> [What you will do] Looking through the listing, how many of its lines hold the word "value"? Answer with only the number.

··· Listed records

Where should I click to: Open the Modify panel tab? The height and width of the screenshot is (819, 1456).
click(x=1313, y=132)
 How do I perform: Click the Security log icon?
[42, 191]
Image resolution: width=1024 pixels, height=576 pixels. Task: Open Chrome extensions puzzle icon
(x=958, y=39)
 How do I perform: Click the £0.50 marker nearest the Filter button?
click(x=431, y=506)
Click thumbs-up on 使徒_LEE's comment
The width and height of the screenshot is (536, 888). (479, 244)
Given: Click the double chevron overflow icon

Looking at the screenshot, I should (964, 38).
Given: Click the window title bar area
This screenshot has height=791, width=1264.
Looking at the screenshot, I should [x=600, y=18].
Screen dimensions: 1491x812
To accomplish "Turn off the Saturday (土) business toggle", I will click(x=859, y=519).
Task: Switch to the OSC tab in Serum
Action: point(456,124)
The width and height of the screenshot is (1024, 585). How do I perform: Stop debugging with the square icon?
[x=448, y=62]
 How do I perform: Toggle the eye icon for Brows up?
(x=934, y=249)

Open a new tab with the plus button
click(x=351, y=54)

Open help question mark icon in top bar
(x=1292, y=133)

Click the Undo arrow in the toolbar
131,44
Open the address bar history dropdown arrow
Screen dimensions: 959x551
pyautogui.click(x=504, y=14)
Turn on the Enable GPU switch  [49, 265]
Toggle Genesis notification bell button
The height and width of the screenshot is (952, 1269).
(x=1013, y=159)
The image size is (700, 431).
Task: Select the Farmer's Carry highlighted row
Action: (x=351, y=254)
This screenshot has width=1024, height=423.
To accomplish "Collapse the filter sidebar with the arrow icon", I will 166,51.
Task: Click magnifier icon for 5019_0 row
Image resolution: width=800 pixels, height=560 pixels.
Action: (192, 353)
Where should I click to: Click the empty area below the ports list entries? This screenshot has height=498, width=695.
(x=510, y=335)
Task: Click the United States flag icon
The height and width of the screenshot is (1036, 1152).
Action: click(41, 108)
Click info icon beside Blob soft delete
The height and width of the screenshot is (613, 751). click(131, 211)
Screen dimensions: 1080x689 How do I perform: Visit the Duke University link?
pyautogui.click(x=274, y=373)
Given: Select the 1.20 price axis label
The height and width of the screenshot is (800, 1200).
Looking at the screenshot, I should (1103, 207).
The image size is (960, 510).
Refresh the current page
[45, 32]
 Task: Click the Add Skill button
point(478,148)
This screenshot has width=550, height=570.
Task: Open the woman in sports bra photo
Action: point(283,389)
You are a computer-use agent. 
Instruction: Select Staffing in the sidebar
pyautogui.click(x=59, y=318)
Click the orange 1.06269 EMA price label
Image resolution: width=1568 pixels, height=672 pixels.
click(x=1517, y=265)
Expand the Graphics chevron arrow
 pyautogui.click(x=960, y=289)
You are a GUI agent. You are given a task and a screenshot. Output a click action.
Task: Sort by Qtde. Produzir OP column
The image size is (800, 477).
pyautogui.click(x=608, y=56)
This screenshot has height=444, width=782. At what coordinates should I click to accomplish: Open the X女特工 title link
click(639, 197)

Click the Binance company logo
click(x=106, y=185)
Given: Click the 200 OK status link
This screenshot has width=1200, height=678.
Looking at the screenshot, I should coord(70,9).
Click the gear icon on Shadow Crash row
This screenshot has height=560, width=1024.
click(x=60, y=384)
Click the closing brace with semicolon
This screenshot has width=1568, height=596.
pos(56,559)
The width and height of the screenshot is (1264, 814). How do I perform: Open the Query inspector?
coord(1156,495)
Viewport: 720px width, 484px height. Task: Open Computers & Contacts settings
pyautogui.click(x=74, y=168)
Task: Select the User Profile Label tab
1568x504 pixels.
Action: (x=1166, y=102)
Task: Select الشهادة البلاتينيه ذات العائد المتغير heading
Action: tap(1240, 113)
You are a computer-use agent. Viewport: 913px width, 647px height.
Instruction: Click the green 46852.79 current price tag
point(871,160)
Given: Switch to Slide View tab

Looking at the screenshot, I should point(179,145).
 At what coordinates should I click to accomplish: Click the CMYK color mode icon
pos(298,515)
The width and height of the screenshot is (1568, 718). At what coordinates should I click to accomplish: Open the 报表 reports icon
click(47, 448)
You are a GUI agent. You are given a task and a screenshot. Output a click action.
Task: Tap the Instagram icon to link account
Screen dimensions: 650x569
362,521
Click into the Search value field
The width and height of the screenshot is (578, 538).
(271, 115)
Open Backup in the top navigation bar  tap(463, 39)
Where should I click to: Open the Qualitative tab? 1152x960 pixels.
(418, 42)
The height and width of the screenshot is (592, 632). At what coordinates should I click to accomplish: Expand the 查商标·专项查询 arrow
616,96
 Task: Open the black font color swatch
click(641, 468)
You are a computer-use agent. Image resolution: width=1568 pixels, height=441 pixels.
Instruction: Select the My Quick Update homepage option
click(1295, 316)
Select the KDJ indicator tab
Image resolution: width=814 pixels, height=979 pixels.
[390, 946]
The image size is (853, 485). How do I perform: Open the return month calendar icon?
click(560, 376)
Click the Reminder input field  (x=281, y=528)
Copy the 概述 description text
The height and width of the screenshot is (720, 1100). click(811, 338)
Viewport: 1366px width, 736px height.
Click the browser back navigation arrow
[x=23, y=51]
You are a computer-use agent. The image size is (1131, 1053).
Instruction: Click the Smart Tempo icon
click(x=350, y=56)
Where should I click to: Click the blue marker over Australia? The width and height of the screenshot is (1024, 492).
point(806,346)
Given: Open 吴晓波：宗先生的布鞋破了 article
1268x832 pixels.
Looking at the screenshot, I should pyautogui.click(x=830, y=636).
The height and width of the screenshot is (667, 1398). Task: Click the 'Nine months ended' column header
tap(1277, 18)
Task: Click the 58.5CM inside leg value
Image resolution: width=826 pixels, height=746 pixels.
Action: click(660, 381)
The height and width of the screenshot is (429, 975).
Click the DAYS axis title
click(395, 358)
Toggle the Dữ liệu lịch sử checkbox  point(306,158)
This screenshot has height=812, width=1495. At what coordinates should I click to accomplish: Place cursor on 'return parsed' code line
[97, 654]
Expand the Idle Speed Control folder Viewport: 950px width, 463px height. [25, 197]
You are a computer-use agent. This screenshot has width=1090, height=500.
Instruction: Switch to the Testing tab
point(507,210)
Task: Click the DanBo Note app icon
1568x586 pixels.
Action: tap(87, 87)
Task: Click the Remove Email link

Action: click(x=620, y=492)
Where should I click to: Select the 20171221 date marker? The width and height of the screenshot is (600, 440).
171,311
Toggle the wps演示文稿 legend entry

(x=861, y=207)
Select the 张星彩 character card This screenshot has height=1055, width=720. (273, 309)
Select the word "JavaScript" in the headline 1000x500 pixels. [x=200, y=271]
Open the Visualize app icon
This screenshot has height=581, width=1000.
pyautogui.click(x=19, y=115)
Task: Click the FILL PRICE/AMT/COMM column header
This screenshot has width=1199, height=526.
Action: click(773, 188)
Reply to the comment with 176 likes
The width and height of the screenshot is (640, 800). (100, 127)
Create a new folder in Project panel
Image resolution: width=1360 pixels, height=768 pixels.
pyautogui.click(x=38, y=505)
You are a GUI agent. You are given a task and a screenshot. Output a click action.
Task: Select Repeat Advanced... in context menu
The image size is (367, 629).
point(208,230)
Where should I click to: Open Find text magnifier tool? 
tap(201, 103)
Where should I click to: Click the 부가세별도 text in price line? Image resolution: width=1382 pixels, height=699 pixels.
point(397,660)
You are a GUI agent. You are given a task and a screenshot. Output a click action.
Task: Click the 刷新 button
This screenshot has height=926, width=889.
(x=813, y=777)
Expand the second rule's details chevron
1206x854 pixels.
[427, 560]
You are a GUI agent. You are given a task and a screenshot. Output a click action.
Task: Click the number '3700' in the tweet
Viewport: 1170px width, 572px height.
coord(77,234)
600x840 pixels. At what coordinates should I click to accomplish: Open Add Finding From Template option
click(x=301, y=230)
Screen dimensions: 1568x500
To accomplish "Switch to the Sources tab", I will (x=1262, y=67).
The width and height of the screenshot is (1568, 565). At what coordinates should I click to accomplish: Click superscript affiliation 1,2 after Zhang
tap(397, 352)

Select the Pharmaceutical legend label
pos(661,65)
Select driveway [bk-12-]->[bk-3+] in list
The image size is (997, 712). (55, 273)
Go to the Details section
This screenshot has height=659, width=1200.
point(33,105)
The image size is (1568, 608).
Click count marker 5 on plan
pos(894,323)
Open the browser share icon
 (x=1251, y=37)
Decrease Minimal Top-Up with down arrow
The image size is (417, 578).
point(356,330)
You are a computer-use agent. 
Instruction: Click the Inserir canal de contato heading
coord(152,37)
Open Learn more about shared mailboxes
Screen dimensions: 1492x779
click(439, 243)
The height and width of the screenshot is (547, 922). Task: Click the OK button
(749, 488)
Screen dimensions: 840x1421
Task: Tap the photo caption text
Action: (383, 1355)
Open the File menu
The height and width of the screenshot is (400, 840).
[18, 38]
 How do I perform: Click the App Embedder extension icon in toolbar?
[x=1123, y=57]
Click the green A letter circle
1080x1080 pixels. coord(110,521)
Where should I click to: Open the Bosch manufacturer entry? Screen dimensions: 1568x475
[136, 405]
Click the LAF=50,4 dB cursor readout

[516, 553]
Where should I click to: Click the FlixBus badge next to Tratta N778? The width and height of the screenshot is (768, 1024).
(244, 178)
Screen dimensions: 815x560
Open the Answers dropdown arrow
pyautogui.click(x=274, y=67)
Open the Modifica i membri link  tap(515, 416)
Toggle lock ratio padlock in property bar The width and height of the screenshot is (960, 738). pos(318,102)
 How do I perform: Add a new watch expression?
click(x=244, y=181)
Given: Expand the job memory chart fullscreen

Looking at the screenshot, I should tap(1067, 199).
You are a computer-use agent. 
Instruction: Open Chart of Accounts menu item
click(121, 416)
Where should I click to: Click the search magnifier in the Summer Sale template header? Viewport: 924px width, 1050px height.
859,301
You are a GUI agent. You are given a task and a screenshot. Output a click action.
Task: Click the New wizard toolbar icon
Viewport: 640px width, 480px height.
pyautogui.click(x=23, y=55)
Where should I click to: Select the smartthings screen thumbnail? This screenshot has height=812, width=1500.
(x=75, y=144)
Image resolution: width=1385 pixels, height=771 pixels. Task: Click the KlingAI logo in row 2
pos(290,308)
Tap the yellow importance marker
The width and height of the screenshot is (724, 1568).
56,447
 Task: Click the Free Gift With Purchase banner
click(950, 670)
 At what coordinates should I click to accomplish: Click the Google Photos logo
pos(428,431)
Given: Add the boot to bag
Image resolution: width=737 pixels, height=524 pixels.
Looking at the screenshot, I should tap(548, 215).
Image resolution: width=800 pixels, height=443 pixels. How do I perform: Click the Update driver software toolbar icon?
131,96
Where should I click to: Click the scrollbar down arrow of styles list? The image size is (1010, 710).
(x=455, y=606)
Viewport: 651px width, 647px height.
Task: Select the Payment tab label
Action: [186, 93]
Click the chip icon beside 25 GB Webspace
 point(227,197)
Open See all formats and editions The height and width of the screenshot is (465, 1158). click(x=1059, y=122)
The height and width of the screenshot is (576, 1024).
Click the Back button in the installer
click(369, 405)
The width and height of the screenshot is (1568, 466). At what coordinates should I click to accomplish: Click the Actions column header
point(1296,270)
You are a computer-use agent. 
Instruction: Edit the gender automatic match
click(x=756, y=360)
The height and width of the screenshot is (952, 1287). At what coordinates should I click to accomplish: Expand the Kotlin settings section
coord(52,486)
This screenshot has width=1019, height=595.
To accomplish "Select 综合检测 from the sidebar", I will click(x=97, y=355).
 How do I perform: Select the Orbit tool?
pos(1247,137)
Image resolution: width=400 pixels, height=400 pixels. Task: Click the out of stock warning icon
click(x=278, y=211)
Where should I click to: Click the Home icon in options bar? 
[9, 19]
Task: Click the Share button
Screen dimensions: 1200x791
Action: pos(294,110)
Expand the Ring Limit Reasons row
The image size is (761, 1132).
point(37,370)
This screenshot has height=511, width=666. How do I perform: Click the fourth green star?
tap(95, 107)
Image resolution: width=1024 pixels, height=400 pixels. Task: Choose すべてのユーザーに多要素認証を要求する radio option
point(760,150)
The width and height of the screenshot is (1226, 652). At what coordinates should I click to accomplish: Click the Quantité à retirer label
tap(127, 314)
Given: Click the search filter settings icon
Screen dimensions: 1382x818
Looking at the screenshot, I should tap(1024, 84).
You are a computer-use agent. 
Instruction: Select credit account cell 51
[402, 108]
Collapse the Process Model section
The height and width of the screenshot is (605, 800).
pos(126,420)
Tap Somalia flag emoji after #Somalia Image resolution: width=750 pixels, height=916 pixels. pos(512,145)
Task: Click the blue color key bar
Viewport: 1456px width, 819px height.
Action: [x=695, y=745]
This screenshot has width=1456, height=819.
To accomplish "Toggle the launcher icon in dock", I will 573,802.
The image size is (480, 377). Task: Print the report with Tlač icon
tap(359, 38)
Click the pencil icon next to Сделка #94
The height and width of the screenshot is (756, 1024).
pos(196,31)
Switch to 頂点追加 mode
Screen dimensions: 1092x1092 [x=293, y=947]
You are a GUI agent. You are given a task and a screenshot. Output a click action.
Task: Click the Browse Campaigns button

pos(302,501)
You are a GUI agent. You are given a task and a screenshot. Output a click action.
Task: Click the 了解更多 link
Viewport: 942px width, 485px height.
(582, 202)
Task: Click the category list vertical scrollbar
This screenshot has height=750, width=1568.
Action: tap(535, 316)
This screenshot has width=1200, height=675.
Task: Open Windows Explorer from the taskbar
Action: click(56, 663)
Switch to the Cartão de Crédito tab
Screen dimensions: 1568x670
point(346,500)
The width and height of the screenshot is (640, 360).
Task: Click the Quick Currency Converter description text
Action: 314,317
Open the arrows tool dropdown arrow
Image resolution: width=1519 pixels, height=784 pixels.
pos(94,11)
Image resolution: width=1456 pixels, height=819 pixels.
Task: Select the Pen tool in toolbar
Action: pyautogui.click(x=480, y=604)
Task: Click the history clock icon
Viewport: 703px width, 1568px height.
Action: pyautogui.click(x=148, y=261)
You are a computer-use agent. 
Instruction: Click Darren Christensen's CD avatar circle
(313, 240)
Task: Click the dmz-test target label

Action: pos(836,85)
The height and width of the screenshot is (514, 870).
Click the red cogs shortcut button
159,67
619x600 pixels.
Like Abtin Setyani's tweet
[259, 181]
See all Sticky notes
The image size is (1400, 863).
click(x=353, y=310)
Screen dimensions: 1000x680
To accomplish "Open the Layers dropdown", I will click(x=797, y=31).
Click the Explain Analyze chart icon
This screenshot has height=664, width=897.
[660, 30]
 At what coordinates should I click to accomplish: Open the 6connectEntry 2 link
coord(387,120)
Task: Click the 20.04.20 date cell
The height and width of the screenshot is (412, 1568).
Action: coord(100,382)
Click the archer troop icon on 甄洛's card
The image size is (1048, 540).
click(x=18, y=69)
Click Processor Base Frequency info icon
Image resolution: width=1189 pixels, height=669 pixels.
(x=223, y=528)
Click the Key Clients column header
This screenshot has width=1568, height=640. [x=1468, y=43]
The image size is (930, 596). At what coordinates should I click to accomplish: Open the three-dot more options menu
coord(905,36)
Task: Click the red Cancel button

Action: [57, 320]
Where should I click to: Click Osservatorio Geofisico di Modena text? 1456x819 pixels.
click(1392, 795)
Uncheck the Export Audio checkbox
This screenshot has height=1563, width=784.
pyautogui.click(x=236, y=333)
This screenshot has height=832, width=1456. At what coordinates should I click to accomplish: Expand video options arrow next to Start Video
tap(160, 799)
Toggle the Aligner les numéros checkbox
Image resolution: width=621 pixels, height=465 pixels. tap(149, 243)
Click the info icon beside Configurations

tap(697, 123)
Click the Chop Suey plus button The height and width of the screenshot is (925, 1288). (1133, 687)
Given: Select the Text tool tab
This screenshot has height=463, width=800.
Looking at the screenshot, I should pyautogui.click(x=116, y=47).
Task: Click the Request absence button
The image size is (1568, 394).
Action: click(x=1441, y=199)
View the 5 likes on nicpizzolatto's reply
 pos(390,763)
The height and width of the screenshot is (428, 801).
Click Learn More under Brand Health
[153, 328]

······

> [Result of the task] 2